Human stem cells can repair Parkinson’s disease-damaged neural circuits and restore motor function in mice, a recent study found.
The study, “Human Stem Cell-Derived Neurons Repair Circuits and Restore Neural Function,” was published in the journal Cell Stem Cell.
Stem cells are able to continuously divide and transform into other types of cells. Because of this ability, stem cells have gained interest as treatments in a number of fields, including regenerative medicine for neurological conditions such as Parkinson’s.
Stem cell therapy uses stem cells to cultivate new and healthy cells, tissues or organs, that are then transplanted back into patients to restore physiological functions lost to damaged or dead cells.
In the context of neurodegenerative diseases, the basic concept is that stem cells could be used to “replace” brain nerve cells (neurons) that become damaged during the course of the disease.
Researchers at the University of Wisconsin–Madison now investigated a stem cell treatment in a mouse model of Parkinson’s disease and found that neurons derived from stem cells can integrate into the correct regions of the brain, connect with native neurons, and restore motor functions.
“Neurological injuries usually affect specific brain regions or specific cell types, disrupting circuits. In order to treat those diseases, we have to restore these circuits,” Su-Chun Zhang, MD, PhD, a professor of neuroscience and neurology at UW–Madison’s Waisman Center, said in a press release.

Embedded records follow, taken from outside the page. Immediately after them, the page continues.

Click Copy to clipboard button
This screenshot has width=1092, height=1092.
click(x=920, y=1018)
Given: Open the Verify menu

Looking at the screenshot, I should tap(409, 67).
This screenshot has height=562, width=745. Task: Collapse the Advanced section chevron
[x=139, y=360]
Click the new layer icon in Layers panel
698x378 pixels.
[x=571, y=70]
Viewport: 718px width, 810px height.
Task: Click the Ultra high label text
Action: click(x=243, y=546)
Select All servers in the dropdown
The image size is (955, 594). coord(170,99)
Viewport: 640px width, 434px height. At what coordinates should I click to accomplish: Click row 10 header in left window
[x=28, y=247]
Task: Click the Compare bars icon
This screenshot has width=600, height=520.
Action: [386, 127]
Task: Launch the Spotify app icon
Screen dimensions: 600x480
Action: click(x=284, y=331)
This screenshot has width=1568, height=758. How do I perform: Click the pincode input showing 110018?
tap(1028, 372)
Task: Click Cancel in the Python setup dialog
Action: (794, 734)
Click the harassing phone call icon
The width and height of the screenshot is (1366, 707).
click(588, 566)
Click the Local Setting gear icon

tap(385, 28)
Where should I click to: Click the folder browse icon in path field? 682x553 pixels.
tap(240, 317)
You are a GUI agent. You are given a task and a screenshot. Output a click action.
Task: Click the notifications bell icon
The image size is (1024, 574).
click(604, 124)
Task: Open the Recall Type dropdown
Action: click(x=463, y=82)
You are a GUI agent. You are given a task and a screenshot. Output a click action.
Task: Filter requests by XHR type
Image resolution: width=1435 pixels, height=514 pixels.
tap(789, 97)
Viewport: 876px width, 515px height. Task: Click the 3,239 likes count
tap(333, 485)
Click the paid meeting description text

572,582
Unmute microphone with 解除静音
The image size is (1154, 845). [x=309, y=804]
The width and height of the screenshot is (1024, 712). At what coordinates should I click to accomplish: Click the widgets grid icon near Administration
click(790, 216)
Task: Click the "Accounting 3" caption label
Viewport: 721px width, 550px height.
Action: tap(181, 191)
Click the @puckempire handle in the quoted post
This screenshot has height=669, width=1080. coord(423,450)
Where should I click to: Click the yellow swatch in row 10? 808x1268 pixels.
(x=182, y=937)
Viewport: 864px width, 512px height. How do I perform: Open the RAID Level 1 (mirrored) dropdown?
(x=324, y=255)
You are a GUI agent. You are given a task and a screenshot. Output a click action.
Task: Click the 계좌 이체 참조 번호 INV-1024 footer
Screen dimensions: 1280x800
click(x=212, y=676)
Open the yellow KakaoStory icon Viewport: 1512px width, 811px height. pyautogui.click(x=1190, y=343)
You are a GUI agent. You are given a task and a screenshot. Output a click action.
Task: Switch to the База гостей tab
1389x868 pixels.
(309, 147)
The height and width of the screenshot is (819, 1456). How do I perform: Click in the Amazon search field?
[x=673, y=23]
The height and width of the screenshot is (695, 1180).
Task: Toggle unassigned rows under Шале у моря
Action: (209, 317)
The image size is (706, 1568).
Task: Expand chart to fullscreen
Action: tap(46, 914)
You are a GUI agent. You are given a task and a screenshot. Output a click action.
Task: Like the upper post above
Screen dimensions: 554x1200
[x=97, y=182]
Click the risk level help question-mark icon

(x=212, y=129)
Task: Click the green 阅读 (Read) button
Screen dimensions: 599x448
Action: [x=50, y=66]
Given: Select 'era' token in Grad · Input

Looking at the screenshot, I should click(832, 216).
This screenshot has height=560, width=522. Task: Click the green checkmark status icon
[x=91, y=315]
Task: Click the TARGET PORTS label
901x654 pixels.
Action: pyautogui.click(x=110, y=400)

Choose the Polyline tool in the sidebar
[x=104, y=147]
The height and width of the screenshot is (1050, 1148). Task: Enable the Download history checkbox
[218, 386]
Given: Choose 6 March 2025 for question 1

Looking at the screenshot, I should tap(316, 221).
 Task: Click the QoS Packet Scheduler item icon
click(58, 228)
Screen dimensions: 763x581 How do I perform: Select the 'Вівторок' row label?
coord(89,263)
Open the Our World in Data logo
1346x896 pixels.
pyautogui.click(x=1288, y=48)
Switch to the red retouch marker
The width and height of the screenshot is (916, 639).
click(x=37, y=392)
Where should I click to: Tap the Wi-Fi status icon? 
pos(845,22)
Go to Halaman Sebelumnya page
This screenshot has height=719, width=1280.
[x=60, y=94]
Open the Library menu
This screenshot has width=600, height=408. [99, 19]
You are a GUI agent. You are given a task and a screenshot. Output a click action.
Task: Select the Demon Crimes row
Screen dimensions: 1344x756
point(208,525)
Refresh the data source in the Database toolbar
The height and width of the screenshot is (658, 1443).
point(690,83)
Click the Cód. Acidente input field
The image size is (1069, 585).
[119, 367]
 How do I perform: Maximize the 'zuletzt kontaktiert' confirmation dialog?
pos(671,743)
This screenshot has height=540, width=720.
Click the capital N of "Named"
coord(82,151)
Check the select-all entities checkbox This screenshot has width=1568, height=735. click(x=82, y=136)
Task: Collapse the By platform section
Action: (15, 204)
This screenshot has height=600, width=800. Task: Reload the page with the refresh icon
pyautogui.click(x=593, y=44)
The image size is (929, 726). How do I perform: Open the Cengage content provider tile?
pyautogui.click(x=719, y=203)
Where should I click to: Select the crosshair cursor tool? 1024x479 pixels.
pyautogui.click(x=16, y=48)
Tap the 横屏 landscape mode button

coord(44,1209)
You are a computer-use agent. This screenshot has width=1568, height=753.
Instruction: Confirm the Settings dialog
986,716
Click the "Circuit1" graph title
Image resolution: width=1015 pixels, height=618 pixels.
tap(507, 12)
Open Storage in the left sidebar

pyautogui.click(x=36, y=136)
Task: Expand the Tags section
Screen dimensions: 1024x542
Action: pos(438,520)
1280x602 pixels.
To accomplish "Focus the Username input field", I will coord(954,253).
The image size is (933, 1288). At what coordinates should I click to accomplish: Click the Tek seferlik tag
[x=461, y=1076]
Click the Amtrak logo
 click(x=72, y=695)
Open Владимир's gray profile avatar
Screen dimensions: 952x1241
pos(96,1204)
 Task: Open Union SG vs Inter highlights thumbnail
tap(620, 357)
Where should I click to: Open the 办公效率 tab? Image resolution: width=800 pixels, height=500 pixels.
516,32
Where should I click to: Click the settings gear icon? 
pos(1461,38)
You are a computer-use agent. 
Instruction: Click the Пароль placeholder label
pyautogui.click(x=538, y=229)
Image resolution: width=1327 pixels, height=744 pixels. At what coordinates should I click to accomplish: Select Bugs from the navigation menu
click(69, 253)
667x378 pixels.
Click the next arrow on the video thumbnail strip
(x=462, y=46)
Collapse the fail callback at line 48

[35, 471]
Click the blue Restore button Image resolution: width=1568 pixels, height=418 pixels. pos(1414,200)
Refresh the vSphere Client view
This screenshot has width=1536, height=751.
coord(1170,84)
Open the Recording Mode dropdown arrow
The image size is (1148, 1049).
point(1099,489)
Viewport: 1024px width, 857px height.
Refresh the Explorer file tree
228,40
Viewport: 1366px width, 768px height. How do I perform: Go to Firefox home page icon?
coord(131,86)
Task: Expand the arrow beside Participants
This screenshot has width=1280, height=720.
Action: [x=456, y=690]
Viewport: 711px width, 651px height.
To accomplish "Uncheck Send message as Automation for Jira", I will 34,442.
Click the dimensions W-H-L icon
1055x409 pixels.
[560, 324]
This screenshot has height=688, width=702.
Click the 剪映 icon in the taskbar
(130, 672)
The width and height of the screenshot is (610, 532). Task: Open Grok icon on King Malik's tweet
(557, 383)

In an attempt to repair damaged neural circuits, the team began by developing two types of neurons from human embryonic stem cells (hESCs): dopaminergic neurons — those that are responsible for producing dopamine, a neurotransmitter that plays a key role in regulating motor function — or glutamate-producing neurons. Glutamate is another type of neurotransmitter, or chemical messenger, that plays an important role in learning and memory.
These hESC-derived dopaminergic neurons were transplanted into Parkinson’s mice to two midbrain areas, the striatum and the substantia nigra, which are involved in motor control and severely affected in Parkinson’s.
Six months after transplantation, grafts from both types of neurons were present in all animals, showing that the transplanted neurons were able to differentiate to respective neuronal types and also project to different brain regions.
Upon examination of mice brain sections, months after being transplanted, researchers found that transplanted neurons were able to establish neural connections (synapses) with neurons from the hosts’ brains, suggesting extensive graft integration into the host circuitry.
To understand the specific patterns of distribution of transplanted dopamine-producing neurons, researchers genetically labeled those cells, which allowed them to follow them visually as they grafted and matured in the hosts’ brains.
Six months later the team observed that transplanted neurons exhibited physiological and functional characteristics from native neurons. Also, grafted neurons received inputs from different brain regions in a pattern similar to native neurons in a location-dependent manner (i.e., depending on the site where they were transplanted).
The team then examined the functional effect of transplanted cells, using different motor tests, before and every four weeks after transplant.
Mice that received dopamine-producing neurons in their striatum or substantia nigra began to recover motor function as soon as three months after being transplanted. In contrast, animals that were transplanted with neurons that produced glutamate did not recover from motor deficits.
These results show that the identity of the grafted neurons, rather than the site they home to, determine their own signaling characteristics and functionality, highlighting the need for the correct cell types for cell therapy.
Finally, to determine whether the observed motor recovery depended on the reconstructed neural circuit, scientists used something called a bi-directional switch; transplanted neurons were genetically modified so they could be switched on or off when exposed to certain chemicals.
When the transplanted dopaminergic neurons were “shut down,” motor improvements no longer were observed, suggesting that these cells were responsible for the restoring the damaged connection in animals’ brains.
Based on these results, researchers believe cell-based therapy to treat neurological conditions is a realistic goal. However, they recognize that more research is necessary to translate findings from mice to people.
To that end, Zhang’s group is currently testing similar treatments in primates, a step toward human trials.